You could easily add code to check the correct number of columns in this code, or in processColumns(), if that was your desire.

paxdiablo
True, I was just going to use String.split [in Java] and do what you suggested, but I thought I might at least be able to use Regex to perform a "matches". Just to verify the String is in the expected format.
codecraig
+1 (especially since the OP didn't manage to up-vote you)
Tomalak
@codecraig, given your spec that you can have anything between delimiters (including empty strings) and the fact that you don't need "|COL-DELIM||ROW-DELIM|" at the end of each row, the only real check is that the string ends in a row delim (and maybe number of columns is right and/or consistent).
paxdiablo
REs probably wouldn't help much there, I'm afraid.
paxdiablo
+3  A: 

You don't have to use ".*" to match "anything". In fact, most of the time, ".*" is wrong.

If your col-delim was a single character (say, ";"), you can use this to match a column:

[^;]*                      // "anything that's *not* a semi-colon"
([^;]*);([^;]*);([^;]*)\n  // three columns, ending with \n

Since this task is essentially parsing CSV, and regex is not entirely the best tool for parsing, I suggest you look for a Java CSV parsing package.

If "|COL-DELIM|" and "|ROW-DELIM|" are indeed fixed sequences of characters, I suggest you split() the string on them instead of relying on regex.

  • split on "|ROW-DELIM|" to get an array of "row" strings
  • split each "row"- string on "|COL-DELIM|" to get an array of columns
  • check the array length to ensure you have the correct number of columns
  • iterate the columns array to process the data.

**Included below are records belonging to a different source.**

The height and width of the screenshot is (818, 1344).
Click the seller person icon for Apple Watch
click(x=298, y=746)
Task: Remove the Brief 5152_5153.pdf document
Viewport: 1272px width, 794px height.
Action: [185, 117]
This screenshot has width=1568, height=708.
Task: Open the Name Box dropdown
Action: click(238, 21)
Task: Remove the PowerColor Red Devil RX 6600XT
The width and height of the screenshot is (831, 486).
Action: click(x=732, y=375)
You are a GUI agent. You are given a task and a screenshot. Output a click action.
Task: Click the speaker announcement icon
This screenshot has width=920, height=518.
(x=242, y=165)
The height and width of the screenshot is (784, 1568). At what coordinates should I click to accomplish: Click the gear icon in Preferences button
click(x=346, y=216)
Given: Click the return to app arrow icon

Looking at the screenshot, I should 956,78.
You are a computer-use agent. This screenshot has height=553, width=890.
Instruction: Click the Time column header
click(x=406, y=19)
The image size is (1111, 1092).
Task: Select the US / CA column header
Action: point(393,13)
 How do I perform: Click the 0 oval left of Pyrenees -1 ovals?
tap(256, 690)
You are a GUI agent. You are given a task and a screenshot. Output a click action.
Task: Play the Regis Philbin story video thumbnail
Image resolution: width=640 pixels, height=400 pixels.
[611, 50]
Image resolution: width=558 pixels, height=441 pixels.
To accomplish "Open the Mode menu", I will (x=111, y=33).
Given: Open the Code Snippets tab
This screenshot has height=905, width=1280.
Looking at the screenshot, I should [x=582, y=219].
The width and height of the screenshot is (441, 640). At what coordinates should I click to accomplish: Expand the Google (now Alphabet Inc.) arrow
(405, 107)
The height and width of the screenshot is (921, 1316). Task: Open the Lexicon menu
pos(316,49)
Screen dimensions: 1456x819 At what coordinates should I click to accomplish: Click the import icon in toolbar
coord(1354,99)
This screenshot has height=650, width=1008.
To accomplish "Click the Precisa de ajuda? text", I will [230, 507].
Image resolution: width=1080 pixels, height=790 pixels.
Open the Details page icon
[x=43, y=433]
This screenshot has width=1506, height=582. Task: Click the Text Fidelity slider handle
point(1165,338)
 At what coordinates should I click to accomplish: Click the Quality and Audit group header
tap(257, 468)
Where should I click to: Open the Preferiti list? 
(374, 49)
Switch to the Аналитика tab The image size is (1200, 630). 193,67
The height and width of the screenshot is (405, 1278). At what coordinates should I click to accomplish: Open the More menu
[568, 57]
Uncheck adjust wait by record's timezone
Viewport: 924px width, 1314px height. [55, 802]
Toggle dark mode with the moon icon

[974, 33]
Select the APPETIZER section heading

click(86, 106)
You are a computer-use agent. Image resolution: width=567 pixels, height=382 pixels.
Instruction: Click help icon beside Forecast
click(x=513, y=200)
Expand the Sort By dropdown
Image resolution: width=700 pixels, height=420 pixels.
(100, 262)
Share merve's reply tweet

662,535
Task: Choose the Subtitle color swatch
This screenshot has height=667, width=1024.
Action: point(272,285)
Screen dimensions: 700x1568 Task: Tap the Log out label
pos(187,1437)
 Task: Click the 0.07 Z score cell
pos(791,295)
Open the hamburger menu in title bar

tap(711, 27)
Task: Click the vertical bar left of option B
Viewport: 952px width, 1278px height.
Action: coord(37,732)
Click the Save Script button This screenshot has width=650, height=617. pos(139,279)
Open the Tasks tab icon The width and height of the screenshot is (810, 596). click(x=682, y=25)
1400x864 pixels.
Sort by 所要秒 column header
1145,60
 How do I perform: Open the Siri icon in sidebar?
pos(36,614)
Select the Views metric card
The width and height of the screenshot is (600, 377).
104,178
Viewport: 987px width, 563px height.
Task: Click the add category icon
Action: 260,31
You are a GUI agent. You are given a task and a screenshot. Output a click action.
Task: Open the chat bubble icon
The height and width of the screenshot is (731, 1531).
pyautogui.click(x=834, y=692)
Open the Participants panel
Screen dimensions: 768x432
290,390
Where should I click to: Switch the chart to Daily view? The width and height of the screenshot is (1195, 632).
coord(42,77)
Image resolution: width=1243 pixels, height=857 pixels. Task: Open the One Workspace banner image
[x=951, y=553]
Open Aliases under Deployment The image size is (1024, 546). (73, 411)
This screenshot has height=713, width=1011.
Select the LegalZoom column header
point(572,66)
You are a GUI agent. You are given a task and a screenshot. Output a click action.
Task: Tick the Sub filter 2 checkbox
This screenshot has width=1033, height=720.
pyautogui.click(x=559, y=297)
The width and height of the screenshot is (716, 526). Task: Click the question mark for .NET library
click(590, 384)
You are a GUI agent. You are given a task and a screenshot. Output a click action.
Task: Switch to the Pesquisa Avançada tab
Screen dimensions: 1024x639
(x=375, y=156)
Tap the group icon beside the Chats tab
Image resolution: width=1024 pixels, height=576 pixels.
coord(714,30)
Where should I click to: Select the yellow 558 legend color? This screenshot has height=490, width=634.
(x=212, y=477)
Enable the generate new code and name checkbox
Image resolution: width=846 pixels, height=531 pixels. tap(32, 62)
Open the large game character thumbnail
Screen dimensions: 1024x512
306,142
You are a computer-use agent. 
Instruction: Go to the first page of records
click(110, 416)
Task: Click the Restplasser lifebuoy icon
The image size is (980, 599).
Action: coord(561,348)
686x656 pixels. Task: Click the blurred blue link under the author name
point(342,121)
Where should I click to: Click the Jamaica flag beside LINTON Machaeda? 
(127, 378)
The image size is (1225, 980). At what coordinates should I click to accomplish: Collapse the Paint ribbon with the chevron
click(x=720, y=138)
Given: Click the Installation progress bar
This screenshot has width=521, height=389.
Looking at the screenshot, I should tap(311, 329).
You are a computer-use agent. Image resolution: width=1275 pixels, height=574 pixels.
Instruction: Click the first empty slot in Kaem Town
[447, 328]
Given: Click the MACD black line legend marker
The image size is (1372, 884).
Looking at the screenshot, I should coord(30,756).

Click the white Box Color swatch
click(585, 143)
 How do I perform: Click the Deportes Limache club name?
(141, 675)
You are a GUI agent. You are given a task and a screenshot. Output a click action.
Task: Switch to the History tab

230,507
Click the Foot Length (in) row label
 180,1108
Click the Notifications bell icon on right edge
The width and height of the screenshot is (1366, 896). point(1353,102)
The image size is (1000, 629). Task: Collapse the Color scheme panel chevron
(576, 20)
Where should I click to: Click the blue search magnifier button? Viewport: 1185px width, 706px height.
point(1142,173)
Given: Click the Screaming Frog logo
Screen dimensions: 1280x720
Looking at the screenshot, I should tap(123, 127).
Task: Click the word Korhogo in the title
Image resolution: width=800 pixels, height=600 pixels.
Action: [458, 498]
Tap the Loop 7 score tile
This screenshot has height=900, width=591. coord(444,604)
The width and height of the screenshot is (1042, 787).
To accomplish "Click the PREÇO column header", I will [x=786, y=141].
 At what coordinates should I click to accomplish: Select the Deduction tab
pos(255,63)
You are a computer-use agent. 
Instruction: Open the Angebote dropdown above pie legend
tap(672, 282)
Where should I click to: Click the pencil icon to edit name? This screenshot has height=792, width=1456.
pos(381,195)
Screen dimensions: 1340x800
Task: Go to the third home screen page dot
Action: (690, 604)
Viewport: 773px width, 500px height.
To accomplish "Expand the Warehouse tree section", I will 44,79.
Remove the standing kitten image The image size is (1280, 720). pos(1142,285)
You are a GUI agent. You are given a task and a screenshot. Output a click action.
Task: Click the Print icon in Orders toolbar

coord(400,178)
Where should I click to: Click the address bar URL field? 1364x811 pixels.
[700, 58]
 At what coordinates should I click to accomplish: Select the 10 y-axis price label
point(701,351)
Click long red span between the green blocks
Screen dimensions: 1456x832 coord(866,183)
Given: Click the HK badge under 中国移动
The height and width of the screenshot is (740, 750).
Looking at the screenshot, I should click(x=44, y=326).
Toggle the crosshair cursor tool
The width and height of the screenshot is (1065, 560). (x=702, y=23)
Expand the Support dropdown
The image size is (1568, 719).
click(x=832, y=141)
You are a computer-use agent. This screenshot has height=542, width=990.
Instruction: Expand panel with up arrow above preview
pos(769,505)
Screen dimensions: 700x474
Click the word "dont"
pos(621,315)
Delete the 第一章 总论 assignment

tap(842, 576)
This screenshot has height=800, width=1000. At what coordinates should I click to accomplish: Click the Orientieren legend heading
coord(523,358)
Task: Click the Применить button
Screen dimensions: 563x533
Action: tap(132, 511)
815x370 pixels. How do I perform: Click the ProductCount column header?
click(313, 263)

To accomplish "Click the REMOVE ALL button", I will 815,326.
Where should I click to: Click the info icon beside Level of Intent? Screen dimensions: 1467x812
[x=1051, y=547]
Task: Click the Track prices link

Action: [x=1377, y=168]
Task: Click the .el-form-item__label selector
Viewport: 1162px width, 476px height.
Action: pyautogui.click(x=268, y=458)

This approach will of course work for single-character delimiters as well.

Tomalak
The split() approach will work but for large data sets will create lots of temporary objects. This could be a problem; it would be more efficient (from a memory perspective) to parse the string manually.
Mr. Shiny and New
I don't think you should bother too much how many arrays and strings this produces along the way. This "overhead" (if you want to call it that) is negligible. The runtime and the garbage collector will take care of this, that's what they are for.